§ **ABOUT THIS EXERCISE**
From the records below, output exactly the lines running from the line containing "The width and height of the screenshot is (270, 905)." through the line containing "Task: Click the envelope messages icon", and no others.

=== AVAILABLE DATA ===

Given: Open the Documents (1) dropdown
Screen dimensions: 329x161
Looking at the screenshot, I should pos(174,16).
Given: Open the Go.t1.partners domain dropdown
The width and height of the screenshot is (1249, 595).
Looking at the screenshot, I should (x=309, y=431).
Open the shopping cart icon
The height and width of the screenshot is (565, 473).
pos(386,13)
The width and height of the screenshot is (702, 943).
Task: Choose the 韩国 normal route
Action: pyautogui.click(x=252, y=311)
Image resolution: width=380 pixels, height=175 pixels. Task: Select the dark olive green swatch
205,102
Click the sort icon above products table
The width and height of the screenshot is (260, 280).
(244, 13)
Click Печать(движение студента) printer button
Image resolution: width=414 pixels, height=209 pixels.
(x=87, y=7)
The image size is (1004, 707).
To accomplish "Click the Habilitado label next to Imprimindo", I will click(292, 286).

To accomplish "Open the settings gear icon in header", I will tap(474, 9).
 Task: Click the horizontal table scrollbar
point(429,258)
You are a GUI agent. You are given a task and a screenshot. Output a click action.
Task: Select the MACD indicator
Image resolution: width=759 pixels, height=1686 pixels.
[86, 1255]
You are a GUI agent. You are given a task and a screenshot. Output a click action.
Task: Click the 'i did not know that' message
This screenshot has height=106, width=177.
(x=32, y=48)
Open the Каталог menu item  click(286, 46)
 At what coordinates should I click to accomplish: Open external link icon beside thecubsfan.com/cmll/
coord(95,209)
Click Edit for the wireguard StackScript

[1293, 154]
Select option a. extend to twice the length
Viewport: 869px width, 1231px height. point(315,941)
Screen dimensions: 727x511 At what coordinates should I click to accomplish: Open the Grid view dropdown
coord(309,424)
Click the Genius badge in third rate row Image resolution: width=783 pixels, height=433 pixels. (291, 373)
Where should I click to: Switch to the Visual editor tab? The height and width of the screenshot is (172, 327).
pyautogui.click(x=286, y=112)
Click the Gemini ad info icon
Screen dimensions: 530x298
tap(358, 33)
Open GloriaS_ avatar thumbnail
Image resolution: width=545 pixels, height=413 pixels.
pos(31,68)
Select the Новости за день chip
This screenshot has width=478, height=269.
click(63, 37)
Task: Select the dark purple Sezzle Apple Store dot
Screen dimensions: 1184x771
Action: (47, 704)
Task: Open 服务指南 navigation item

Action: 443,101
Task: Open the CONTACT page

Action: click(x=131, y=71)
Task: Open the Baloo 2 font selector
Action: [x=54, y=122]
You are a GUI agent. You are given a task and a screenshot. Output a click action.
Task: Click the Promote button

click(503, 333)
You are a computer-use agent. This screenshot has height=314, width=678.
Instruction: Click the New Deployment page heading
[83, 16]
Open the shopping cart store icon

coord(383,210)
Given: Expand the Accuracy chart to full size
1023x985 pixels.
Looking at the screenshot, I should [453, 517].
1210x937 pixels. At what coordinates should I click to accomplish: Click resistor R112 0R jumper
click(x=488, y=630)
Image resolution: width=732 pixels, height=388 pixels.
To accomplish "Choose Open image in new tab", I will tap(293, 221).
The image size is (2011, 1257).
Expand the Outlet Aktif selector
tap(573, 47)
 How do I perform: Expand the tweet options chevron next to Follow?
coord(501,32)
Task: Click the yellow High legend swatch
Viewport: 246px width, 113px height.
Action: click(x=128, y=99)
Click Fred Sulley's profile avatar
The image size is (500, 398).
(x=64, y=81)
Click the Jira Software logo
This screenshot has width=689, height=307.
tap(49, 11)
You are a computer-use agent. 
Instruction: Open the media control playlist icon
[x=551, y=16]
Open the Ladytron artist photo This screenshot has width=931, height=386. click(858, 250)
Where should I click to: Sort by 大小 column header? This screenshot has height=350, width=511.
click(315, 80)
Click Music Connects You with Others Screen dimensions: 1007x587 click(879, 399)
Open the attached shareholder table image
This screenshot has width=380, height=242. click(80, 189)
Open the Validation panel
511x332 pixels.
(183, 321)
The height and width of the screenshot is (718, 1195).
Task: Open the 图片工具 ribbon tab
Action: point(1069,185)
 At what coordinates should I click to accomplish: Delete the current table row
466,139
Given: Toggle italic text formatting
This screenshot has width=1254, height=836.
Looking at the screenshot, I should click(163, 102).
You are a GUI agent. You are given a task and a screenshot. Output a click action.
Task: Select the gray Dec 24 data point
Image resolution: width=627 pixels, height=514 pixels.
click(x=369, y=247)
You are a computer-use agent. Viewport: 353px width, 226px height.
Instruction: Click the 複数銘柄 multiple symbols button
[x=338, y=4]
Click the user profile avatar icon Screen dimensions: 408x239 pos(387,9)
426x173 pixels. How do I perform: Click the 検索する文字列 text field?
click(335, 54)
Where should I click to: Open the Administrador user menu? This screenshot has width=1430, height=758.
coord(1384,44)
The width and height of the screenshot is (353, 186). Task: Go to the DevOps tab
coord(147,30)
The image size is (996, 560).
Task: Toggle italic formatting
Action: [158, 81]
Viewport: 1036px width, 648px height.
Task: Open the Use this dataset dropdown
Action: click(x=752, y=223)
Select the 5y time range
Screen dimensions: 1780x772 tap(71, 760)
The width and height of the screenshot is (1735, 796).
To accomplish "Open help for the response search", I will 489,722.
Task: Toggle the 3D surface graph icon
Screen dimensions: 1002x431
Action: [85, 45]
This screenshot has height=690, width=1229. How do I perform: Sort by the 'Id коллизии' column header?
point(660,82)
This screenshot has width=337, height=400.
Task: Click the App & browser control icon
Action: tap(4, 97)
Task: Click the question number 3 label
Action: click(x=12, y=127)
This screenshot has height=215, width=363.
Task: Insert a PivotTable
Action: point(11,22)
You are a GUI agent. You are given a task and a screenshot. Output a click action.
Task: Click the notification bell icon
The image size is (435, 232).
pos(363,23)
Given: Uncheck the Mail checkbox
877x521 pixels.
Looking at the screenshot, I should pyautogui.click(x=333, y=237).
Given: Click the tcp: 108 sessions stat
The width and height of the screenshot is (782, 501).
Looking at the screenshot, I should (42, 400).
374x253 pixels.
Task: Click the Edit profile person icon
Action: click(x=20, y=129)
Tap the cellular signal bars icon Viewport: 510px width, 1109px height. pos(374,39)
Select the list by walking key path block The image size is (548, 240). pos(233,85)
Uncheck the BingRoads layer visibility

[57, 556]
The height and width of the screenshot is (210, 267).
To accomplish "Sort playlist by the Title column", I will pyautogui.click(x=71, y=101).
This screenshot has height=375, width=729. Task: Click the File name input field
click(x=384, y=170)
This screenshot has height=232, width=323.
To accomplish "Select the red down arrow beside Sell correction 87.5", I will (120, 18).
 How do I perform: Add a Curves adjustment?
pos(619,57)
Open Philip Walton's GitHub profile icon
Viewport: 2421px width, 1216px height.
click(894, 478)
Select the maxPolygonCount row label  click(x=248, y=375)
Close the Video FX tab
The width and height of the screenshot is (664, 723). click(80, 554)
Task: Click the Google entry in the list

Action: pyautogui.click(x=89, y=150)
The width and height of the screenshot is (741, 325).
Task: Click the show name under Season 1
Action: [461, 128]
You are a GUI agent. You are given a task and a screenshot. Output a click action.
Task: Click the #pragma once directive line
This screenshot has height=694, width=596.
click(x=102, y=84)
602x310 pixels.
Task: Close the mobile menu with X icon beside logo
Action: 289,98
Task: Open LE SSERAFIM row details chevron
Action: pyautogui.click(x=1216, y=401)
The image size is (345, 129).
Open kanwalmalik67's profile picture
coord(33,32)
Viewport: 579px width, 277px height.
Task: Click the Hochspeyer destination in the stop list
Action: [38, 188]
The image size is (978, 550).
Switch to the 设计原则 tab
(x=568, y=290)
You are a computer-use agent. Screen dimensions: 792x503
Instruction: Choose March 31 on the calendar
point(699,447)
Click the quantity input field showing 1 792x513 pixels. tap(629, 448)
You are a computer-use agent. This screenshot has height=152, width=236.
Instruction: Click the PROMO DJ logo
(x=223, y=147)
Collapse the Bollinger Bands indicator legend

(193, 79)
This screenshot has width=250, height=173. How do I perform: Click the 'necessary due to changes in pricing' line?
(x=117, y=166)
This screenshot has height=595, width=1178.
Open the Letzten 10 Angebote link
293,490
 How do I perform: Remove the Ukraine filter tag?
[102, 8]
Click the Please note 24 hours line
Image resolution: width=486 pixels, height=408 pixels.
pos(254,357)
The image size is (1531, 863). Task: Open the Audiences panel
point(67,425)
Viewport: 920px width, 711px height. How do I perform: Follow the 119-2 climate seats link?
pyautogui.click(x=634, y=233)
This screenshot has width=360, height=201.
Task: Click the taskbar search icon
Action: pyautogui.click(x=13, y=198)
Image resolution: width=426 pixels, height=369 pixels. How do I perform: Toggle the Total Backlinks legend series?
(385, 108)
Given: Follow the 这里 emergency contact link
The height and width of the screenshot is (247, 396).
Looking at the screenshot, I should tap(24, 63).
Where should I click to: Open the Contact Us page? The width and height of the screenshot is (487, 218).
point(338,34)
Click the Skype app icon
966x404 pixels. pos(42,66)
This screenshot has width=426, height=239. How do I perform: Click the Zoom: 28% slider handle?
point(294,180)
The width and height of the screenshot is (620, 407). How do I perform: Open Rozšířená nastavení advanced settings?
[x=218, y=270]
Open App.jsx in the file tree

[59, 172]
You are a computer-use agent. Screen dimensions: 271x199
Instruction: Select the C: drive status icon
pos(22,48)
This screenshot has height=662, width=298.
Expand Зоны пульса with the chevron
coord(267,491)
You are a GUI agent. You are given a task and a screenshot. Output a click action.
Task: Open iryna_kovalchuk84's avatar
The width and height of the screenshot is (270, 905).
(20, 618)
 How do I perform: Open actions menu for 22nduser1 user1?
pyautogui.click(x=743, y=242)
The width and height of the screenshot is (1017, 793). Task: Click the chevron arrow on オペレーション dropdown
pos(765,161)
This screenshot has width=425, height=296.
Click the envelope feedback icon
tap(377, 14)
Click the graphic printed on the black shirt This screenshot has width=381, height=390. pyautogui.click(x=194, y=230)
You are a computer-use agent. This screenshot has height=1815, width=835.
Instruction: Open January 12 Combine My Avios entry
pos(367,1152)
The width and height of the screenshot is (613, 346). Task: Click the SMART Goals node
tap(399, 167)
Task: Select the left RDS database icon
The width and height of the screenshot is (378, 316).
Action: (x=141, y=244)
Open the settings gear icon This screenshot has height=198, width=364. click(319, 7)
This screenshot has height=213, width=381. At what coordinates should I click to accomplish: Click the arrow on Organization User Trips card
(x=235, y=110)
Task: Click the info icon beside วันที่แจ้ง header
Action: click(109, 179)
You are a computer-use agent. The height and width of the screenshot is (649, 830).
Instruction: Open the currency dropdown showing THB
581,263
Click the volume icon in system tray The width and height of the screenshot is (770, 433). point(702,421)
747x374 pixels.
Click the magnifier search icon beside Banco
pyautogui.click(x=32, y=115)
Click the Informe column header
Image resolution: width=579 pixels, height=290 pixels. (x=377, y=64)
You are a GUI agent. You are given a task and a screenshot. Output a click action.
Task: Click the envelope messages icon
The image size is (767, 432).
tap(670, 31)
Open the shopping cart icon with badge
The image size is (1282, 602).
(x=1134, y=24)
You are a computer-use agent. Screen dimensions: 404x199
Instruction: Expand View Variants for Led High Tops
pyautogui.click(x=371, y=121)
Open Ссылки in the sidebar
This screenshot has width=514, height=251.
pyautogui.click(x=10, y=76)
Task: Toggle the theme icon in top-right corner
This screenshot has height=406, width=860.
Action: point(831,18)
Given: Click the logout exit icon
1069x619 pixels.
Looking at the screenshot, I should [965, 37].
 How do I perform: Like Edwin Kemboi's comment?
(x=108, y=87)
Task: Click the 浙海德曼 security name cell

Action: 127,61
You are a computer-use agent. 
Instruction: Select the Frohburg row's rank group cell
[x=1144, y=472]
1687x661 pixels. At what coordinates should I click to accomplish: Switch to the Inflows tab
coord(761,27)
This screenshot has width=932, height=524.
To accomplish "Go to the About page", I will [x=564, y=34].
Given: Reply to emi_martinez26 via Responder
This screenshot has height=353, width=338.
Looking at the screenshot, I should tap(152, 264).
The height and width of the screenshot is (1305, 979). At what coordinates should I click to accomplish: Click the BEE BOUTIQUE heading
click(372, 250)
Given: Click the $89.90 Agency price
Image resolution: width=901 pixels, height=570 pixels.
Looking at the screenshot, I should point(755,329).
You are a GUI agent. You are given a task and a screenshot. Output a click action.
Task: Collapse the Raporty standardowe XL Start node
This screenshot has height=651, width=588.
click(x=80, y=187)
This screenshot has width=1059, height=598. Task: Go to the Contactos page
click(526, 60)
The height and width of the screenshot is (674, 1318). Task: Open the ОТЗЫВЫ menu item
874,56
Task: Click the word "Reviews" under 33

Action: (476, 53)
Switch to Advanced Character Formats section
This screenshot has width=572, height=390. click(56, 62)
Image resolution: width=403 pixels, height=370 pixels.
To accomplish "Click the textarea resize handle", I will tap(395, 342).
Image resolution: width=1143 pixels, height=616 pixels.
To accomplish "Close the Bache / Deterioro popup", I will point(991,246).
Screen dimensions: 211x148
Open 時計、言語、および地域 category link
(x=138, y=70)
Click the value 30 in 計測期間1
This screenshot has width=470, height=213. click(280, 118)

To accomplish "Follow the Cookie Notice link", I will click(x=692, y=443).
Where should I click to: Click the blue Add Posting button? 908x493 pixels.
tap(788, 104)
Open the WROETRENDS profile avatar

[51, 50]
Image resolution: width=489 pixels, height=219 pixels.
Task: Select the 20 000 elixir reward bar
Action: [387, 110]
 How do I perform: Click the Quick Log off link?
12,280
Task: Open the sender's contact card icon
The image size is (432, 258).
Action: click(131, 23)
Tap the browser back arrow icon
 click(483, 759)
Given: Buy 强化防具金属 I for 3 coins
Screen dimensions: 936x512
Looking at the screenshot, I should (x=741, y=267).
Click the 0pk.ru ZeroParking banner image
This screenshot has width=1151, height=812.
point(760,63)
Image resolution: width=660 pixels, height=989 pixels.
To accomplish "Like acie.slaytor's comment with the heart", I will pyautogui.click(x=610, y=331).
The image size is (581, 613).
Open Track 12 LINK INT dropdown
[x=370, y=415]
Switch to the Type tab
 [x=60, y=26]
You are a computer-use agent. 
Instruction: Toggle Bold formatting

===

§ **WRITTEN SOLUTION**
The width and height of the screenshot is (270, 905).
(20, 618)
 How do I perform: Open actions menu for 22nduser1 user1?
pyautogui.click(x=743, y=242)
The width and height of the screenshot is (1017, 793). Task: Click the chevron arrow on オペレーション dropdown
pos(765,161)
This screenshot has width=425, height=296.
Click the envelope feedback icon
tap(377, 14)
Click the graphic printed on the black shirt This screenshot has width=381, height=390. pyautogui.click(x=194, y=230)
You are a computer-use agent. This screenshot has height=1815, width=835.
Instruction: Open January 12 Combine My Avios entry
pos(367,1152)
The width and height of the screenshot is (613, 346). Task: Click the SMART Goals node
tap(399, 167)
Task: Select the left RDS database icon
The width and height of the screenshot is (378, 316).
Action: (x=141, y=244)
Open the settings gear icon This screenshot has height=198, width=364. click(319, 7)
This screenshot has height=213, width=381. At what coordinates should I click to accomplish: Click the arrow on Organization User Trips card
(x=235, y=110)
Task: Click the info icon beside วันที่แจ้ง header
Action: click(109, 179)
You are a computer-use agent. The height and width of the screenshot is (649, 830).
Instruction: Open the currency dropdown showing THB
581,263
Click the volume icon in system tray The width and height of the screenshot is (770, 433). point(702,421)
747x374 pixels.
Click the magnifier search icon beside Banco
pyautogui.click(x=32, y=115)
Click the Informe column header
Image resolution: width=579 pixels, height=290 pixels. (x=377, y=64)
You are a GUI agent. You are given a task and a screenshot. Output a click action.
Task: Click the envelope messages icon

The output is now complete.